**PASSAGE TO READ**
Many operational commands overly define system requirements for the acquisition community, who in turn overly define system specifications for industry. This results in many stovepiped solutions that are not responsive to changes in operations, threats, and technologies. Most DoD systems don’t operate as standalone stovepipes, but are part of a systems-of-systems or portfolio of capabilities. Instead of overly defining system requirements, operational commands can enable greater speed and flexibility by capturing operational requirements at a broader portfolio level. 

The Section 809 Panel recommended DoD develop a series of capstone requirements for each acquisition portfolio.

DoD’s requirements system is under-resourced and lacks the speed, agility, and innovative approaches needed to effectively exploit leading technologies for military advantage. DoD’s requirements processes, including implementation of JCIDS policies, contribute to lengthy development timelines, limited flexibility, and stove-piped systems. Although this process is important for CCMDs to provide joint warfighting priorities, the lengthy series of system-centric analyses, requirements documents, and reviews can limit innovation and interoperability by prematurely defining and constraining requirements.

 

The capstone documents would include:
Enduring Enterprise Requirements (EERs): Current and future operational requirements of the Military Services and CCMDs based on the relevant CONOPs. These would not be written at the system level or allocated to individual systems; ideally, they would be constrained to a few strategic themes to provide strategic direction.

Measures of Force Effectiveness (MOFEs): Specific measures of how a force mix (a system of systems consisting of elements such as sensors, weapons, and communications systems) performs against the EERs. MOFEs represent the culmination of the Measures of Effect and Measures of Performance currently captured in ICDs and CDDs. This would impel the PAE to iteratively deliver capabilities to maximize performance against MOFEs, focusing investment on the highest mission impact.

Mission Threads, Kill/Effects Chains: Representative vignettes that illustrate specific operational scenarios. The vignettes would expand upon the Mission Engineering work within OSD, JCS, and the Services to identify a series of effects chains and would focus investments to strengthen any weak links in the chain, holistic integration, and strategic outcomes.

**WHAT IS EXPECTED**
Can you extract the part of the passage on defense acquisition requirements that starts with "The capstone documents" and goes on through "provide strategic direction.", word for word?

**LISTING**
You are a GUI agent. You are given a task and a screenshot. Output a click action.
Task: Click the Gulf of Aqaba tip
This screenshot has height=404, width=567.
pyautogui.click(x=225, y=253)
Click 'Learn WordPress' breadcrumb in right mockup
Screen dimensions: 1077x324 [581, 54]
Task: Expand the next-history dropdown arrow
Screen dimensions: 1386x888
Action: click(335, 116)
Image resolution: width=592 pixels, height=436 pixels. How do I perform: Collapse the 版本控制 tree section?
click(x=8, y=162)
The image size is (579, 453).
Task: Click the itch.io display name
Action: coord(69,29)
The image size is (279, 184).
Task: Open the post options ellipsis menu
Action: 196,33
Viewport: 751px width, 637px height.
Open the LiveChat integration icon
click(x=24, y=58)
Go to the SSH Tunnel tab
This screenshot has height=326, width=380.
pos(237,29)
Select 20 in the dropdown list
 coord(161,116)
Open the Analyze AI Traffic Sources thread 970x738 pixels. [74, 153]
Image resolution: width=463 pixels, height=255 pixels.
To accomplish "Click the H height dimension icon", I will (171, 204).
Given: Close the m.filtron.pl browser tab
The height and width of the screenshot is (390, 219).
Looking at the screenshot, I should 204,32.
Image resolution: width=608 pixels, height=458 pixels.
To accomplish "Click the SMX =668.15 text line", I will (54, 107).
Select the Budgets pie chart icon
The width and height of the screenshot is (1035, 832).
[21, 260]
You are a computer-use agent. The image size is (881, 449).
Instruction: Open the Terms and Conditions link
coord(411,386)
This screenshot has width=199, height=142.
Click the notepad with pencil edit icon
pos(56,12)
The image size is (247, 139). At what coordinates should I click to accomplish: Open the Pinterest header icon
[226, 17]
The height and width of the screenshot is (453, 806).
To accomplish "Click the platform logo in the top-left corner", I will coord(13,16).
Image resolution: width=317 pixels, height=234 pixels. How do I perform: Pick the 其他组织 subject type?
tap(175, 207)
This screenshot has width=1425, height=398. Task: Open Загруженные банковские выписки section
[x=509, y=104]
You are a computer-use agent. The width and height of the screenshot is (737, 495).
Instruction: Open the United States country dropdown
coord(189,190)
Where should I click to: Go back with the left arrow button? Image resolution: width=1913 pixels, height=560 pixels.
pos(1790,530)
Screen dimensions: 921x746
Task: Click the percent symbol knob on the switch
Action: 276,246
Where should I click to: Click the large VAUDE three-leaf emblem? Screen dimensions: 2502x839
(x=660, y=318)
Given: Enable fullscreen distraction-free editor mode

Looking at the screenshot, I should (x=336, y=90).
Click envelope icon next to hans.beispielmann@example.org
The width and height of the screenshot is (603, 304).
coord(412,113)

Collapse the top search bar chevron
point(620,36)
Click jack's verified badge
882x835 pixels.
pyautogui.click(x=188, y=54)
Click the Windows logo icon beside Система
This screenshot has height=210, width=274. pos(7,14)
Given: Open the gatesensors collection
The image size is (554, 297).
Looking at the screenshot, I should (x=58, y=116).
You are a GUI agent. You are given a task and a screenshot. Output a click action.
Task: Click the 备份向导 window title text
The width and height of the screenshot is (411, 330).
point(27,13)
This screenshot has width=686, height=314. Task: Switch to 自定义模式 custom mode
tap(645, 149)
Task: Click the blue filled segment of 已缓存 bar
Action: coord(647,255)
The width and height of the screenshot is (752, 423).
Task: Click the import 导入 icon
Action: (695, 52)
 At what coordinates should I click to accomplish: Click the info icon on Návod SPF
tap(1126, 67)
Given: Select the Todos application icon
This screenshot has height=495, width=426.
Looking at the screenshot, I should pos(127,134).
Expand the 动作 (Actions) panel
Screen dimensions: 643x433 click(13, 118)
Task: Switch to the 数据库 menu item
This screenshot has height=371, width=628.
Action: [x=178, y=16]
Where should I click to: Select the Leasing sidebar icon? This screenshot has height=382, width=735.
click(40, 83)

**SOLUTION FOR THIS TASK**
The capstone documents would include:
Enduring Enterprise Requirements (EERs): Current and future operational requirements of the Military Services and CCMDs based on the relevant CONOPs. These would not be written at the system level or allocated to individual systems; ideally, they would be constrained to a few strategic themes to provide strategic direction.